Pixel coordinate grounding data
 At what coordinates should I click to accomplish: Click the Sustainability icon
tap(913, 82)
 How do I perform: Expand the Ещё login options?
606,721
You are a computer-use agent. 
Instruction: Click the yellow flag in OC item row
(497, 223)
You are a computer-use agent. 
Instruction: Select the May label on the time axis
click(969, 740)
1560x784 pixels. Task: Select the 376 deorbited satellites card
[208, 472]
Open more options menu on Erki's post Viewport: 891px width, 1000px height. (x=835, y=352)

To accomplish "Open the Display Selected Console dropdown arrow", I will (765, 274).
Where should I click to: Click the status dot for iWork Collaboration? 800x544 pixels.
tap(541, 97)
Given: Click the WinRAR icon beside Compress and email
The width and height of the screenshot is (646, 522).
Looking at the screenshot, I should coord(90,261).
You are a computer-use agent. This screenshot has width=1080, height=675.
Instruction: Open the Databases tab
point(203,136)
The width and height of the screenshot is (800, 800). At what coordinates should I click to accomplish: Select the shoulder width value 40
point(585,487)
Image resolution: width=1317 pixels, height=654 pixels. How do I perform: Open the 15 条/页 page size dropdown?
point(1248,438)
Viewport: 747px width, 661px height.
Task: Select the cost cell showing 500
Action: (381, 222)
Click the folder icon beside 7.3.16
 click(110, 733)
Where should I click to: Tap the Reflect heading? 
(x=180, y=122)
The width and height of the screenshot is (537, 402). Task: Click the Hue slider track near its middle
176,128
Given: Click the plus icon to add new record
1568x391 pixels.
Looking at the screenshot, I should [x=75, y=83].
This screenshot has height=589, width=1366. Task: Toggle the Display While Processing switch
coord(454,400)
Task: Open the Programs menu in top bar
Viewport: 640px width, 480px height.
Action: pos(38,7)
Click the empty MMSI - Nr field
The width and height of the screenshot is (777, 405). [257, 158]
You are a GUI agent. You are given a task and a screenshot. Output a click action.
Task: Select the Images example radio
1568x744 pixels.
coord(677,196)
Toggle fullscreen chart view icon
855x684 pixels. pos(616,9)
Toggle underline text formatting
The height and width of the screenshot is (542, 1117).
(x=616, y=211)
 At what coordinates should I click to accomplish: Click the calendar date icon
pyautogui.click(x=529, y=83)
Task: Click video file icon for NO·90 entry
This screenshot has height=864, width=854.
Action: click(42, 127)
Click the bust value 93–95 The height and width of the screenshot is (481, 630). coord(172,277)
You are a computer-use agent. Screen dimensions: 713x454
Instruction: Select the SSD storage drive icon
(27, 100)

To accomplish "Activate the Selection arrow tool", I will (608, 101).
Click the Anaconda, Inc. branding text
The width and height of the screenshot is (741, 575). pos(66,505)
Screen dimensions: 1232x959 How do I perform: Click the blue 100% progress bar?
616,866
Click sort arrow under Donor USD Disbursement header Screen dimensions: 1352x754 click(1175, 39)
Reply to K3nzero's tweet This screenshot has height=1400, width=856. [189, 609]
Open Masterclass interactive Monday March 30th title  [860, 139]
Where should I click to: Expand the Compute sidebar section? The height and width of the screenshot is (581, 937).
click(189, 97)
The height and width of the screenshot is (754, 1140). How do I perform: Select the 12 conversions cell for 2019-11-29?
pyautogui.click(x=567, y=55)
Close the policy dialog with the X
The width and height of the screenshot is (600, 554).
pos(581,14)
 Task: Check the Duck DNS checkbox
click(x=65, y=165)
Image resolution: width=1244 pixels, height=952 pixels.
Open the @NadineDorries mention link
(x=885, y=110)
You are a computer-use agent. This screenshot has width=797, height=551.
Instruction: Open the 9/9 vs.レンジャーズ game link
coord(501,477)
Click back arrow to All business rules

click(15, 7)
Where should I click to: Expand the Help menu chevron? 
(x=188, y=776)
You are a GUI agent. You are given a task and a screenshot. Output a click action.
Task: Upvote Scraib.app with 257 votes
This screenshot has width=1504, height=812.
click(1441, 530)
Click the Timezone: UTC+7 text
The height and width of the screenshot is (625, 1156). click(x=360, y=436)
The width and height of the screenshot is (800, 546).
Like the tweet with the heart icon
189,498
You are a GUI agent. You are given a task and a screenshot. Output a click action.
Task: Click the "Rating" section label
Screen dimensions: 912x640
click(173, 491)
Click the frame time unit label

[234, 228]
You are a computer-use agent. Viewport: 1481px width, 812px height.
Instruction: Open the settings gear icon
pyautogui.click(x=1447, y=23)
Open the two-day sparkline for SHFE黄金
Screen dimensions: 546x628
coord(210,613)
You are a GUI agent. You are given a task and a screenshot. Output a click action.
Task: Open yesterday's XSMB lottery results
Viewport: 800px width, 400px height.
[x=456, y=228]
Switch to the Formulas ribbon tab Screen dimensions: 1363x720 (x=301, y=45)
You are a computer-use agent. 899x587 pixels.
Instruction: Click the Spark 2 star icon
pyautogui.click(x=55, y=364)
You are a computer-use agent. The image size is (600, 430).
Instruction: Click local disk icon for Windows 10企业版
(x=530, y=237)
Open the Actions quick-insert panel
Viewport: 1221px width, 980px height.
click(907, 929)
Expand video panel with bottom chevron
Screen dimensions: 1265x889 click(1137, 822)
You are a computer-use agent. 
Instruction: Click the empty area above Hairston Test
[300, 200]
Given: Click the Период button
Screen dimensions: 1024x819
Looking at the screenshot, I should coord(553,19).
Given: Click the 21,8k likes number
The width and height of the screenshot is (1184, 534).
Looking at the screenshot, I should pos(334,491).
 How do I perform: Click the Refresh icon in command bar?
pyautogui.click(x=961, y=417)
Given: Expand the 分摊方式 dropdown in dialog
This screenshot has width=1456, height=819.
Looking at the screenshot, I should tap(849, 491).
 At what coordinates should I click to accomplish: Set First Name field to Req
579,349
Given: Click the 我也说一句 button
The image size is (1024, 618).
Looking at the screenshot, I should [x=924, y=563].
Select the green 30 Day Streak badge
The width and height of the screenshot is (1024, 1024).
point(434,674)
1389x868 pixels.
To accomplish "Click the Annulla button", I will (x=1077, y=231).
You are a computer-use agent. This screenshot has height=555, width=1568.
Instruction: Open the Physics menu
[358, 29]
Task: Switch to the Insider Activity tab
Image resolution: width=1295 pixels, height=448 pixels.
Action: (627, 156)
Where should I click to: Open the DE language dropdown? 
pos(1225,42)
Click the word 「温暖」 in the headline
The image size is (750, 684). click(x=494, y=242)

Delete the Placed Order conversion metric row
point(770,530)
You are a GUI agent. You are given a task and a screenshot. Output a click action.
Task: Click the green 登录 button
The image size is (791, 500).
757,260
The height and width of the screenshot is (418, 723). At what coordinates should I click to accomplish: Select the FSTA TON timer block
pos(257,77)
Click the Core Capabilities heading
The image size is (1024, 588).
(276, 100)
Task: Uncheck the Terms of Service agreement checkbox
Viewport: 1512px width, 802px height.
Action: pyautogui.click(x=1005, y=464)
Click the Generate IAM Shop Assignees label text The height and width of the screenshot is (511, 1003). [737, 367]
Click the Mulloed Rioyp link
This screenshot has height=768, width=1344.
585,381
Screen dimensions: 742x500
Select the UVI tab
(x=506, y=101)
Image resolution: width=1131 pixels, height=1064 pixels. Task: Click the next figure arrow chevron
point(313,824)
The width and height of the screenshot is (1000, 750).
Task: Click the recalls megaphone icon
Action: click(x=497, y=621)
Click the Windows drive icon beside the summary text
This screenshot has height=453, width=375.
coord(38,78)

▶ INSTRUCTIONS FOR THE TASK
Copy out every line of the records that the string "button" appears in.

▶ PROBLEM SOLUTION
Given: Click the Период button
Given: Click the 我也说一句 button
To accomplish "Click the Annulla button", I will (x=1077, y=231).
Task: Click the green 登录 button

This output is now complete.